----- Given records -----
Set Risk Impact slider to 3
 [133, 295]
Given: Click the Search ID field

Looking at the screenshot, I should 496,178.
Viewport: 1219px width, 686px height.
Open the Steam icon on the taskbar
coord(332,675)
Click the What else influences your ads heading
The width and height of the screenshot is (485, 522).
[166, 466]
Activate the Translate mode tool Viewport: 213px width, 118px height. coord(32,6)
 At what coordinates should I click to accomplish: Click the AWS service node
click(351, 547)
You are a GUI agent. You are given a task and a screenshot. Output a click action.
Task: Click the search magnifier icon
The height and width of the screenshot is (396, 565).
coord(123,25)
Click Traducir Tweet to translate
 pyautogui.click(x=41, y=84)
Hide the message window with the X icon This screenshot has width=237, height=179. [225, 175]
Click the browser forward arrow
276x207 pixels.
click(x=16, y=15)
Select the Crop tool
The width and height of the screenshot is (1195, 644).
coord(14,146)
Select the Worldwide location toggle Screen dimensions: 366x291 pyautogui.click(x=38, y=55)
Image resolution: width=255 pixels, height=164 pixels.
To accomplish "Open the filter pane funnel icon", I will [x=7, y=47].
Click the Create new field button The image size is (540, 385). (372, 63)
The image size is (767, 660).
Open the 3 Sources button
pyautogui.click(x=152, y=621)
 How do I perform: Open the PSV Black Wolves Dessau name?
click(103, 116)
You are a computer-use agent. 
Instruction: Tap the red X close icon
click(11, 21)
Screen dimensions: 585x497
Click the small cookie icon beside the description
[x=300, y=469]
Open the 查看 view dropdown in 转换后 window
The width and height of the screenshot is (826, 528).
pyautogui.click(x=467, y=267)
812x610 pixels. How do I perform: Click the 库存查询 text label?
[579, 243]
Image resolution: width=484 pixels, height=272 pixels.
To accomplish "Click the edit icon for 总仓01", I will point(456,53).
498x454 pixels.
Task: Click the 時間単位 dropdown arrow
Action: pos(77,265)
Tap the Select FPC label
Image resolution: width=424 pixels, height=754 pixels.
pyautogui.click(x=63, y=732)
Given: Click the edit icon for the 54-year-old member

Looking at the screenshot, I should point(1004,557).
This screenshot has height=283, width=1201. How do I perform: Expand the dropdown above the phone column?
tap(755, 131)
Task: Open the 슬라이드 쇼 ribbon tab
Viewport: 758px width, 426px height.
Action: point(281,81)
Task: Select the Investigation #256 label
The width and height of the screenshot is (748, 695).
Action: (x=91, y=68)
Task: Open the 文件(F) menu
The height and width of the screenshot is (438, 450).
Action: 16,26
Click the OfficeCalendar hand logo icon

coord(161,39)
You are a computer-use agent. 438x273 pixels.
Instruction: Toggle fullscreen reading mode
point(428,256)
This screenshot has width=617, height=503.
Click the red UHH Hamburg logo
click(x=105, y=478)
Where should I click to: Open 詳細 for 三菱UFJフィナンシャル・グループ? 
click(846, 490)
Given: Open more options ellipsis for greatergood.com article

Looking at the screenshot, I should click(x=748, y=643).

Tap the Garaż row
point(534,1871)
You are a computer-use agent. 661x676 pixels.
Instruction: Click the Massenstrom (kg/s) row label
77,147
-----
→ **What you need to do**
Update the records from the line with "Tap the Select FPC label" to the line with "tap(755, 131)" by replacing "label" with "button" and keeping everything else the same. Return only those lines.

→ **Reply to the task**
Tap the Select FPC button
Image resolution: width=424 pixels, height=754 pixels.
pyautogui.click(x=63, y=732)
Given: Click the edit icon for the 54-year-old member

Looking at the screenshot, I should point(1004,557).
This screenshot has height=283, width=1201. How do I perform: Expand the dropdown above the phone column?
tap(755, 131)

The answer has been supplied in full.